Thursday, 30 January 2003

The Thinning Complex, Brettcardie Ingram, Feb 27, 2003

 The Thinning Complex by Brettcardie Ingram  
 The Storeroom, Feb 27 to March 1, 2003
Reviewer: Kate Herbert

There is nothing cheerful about The Thinning Complex by Brettcardie Ingram. It is a relentlessly dark and angry piece about a man with a gambling problem and the woman who tries to love him. Carl  (Hugh Sexton ) calls himself a poet. He is one of the inner city pseudo-artists with limited talent, no money or job.

He indulges in cynical attacks on the middle class and other easy targets despite having no social conscience. By the time we see him, he writes little and gambles all his dole money every second Friday. His girlfriend, Michelle,  (Devon Taylor)  totally supports him financially and is ready to relinquish this unwanted role. Carl drives her to distraction and rage - and us. He is maddeningly unreasonable, selfish, cruel and deceitful.

There are some interesting elements in The Thinning Complex. Ingram writes from personal experience as a problem gambler that gives the character authenticity.

Carl's confusion, anger and deception are totally believable.

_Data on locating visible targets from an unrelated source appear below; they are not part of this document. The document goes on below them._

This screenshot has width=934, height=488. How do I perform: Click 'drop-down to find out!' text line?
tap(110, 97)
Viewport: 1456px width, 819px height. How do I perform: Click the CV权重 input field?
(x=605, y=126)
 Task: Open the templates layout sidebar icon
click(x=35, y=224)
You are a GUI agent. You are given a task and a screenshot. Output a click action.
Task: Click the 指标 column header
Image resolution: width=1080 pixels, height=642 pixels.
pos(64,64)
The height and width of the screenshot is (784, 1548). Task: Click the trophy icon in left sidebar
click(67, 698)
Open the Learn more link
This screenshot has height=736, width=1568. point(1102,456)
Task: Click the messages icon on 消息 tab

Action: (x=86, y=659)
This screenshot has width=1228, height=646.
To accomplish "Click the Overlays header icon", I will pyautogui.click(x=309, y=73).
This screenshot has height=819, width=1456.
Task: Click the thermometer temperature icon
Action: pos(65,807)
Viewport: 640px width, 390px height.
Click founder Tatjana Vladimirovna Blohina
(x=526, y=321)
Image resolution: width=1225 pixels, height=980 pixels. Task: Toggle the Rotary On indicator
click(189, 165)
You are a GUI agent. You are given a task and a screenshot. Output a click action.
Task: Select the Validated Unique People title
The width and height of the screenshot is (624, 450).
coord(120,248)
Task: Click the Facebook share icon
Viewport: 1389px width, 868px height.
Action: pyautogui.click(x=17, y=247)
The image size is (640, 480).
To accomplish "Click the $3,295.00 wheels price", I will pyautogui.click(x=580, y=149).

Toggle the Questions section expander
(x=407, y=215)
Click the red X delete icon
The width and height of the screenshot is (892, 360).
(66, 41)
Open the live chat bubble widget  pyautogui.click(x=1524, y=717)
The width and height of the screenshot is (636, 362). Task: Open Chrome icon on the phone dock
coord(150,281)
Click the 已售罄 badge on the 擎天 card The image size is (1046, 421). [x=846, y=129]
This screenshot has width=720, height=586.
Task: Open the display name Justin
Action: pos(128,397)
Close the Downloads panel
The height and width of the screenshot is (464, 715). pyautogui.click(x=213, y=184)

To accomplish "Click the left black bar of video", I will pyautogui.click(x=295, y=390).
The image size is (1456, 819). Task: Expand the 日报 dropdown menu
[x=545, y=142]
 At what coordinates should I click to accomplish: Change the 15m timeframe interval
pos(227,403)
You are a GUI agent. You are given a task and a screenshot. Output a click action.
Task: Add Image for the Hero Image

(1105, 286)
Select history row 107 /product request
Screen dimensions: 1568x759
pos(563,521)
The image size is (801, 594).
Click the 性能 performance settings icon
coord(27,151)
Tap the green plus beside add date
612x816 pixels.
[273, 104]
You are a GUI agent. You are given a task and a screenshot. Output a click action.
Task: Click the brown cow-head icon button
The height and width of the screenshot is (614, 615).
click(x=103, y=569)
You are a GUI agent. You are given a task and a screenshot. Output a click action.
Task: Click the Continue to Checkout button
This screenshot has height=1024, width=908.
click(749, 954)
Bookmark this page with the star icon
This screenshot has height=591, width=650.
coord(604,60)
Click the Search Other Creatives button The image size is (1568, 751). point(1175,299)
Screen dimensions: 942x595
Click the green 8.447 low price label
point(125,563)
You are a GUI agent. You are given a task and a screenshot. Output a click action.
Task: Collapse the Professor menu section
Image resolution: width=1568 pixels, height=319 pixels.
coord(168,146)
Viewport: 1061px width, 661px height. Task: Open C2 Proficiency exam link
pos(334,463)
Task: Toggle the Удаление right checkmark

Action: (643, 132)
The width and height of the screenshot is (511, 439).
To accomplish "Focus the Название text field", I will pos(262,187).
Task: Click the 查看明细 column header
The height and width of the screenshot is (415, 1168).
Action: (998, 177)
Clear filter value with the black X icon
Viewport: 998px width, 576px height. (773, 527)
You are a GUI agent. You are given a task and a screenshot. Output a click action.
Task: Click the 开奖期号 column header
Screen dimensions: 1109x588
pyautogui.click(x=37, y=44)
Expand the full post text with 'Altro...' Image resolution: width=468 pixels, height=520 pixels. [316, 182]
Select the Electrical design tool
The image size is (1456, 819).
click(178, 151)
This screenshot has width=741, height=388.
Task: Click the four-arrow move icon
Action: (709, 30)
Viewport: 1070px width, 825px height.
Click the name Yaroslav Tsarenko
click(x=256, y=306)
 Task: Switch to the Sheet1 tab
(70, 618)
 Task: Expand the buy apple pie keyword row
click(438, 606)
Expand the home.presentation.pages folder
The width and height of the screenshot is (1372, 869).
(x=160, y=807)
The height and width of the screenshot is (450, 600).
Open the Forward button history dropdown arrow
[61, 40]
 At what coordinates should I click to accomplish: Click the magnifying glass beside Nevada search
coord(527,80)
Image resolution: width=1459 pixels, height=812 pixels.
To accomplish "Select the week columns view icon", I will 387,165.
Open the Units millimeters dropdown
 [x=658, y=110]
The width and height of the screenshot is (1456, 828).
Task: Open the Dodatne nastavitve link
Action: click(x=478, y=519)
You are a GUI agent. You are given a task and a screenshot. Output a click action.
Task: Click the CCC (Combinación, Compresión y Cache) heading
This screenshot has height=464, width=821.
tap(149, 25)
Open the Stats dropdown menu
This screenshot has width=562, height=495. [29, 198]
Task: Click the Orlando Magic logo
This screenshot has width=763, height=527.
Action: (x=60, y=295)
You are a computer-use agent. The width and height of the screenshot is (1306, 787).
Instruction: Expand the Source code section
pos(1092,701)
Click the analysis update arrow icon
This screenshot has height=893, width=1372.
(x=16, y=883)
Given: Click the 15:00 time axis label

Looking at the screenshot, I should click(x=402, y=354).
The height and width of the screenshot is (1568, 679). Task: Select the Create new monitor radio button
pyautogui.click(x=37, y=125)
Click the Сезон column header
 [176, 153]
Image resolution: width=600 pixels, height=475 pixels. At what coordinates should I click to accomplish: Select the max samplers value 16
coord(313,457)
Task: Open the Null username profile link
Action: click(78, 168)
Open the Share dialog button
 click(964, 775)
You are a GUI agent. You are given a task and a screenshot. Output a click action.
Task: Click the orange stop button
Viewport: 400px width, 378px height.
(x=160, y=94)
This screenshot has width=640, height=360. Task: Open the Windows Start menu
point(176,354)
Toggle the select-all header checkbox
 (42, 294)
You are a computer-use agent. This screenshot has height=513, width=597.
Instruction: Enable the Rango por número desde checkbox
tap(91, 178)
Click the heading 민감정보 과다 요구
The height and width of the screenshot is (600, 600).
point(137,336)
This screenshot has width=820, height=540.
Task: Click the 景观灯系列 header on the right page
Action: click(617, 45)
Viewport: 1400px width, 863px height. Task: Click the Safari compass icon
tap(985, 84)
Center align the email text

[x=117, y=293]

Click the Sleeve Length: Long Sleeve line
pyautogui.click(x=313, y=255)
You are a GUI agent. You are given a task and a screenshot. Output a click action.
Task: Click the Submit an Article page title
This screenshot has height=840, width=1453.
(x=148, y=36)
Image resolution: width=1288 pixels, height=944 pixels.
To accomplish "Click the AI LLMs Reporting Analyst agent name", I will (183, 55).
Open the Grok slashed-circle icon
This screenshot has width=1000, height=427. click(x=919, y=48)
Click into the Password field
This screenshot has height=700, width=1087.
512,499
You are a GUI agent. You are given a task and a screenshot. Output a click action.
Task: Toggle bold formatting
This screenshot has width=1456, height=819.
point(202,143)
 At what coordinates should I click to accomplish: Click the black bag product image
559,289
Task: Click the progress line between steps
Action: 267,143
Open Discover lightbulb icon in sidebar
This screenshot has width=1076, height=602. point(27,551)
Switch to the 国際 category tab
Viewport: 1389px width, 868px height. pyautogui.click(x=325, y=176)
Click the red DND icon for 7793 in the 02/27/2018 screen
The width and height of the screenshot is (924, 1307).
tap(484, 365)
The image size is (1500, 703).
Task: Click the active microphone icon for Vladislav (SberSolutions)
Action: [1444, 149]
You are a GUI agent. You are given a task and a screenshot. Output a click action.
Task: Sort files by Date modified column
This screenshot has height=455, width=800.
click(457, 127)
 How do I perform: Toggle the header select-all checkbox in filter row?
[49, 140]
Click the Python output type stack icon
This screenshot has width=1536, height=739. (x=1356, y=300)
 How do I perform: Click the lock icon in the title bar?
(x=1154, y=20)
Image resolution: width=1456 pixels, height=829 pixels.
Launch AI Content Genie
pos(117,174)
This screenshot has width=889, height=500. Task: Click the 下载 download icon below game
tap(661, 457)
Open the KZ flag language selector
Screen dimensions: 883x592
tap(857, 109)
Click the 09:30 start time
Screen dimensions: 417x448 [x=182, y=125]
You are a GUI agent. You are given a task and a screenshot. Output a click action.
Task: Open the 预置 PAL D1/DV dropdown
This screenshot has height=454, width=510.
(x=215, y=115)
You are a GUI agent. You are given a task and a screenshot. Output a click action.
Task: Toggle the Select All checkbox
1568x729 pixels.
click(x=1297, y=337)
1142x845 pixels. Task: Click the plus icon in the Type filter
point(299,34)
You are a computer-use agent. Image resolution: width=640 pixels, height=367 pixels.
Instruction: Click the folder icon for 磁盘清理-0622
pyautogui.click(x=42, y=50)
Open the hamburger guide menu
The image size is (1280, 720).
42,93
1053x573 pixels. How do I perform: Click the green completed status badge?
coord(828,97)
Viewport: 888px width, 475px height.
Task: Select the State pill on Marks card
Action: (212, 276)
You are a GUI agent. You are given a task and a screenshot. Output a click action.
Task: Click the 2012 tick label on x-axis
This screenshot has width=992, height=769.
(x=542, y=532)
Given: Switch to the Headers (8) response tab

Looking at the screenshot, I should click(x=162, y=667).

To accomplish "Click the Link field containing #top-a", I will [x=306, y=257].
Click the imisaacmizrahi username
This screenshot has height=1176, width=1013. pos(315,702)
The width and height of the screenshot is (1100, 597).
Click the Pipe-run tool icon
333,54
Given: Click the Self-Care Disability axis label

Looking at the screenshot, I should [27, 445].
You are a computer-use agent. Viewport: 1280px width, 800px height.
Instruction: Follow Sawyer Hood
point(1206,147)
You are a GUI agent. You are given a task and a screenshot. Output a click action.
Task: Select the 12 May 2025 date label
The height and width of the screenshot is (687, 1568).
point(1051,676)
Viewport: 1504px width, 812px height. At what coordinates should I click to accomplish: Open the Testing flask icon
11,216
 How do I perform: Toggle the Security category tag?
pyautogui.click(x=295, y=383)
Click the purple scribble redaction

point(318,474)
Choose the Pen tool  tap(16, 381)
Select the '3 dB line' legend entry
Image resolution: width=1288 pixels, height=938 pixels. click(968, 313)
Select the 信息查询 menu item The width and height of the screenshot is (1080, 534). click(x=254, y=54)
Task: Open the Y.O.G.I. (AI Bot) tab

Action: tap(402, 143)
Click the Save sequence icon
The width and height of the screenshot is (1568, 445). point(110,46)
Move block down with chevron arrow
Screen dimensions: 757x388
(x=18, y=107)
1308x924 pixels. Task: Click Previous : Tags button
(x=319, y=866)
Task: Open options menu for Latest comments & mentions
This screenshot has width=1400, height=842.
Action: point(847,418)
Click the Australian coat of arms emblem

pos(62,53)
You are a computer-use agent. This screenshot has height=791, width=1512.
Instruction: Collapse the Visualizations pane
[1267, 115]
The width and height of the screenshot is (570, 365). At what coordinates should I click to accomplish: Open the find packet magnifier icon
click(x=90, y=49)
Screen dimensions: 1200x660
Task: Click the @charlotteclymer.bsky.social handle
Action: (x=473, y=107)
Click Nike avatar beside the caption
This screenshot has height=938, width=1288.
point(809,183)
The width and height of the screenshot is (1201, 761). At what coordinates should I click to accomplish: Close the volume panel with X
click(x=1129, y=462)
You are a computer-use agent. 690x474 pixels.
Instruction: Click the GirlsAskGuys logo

Carl suffers side effects of the gambling. He is impotent.  Michelle takes this as a personal affront because she is ignorant of his addiction and the causes of his impotence. It puzzles outsiders why a woman would suffer such a dysfunctional man. 

The play is too wordy. It needs action, emotional or physical, to relieve the demand on the audience to listen. The two long monologues are too much.

Taylor, as Michelle, plays the unceasing grief but manages to engage audience sympathy. Sexton, as Carl, is best which he drunkenly abuses Michelle's friends. At other times, he plays so down beat and introspective that he is almost inaudible.

Director, Julian Firminger  confines the actors in a cluttered space emphasising their disconnection. This restricts the space too much for the actors.

His use of video monitors draws the eye but most of the images are cryptic to say the least: leaves, ferns, pegs, abstract lines. The poker machine video makes an effective backdrop to Carl's rave about gambling but he is placed so awkwardly we cannot see both him and the images.

If you are after a night of laughs, this is not the play for you.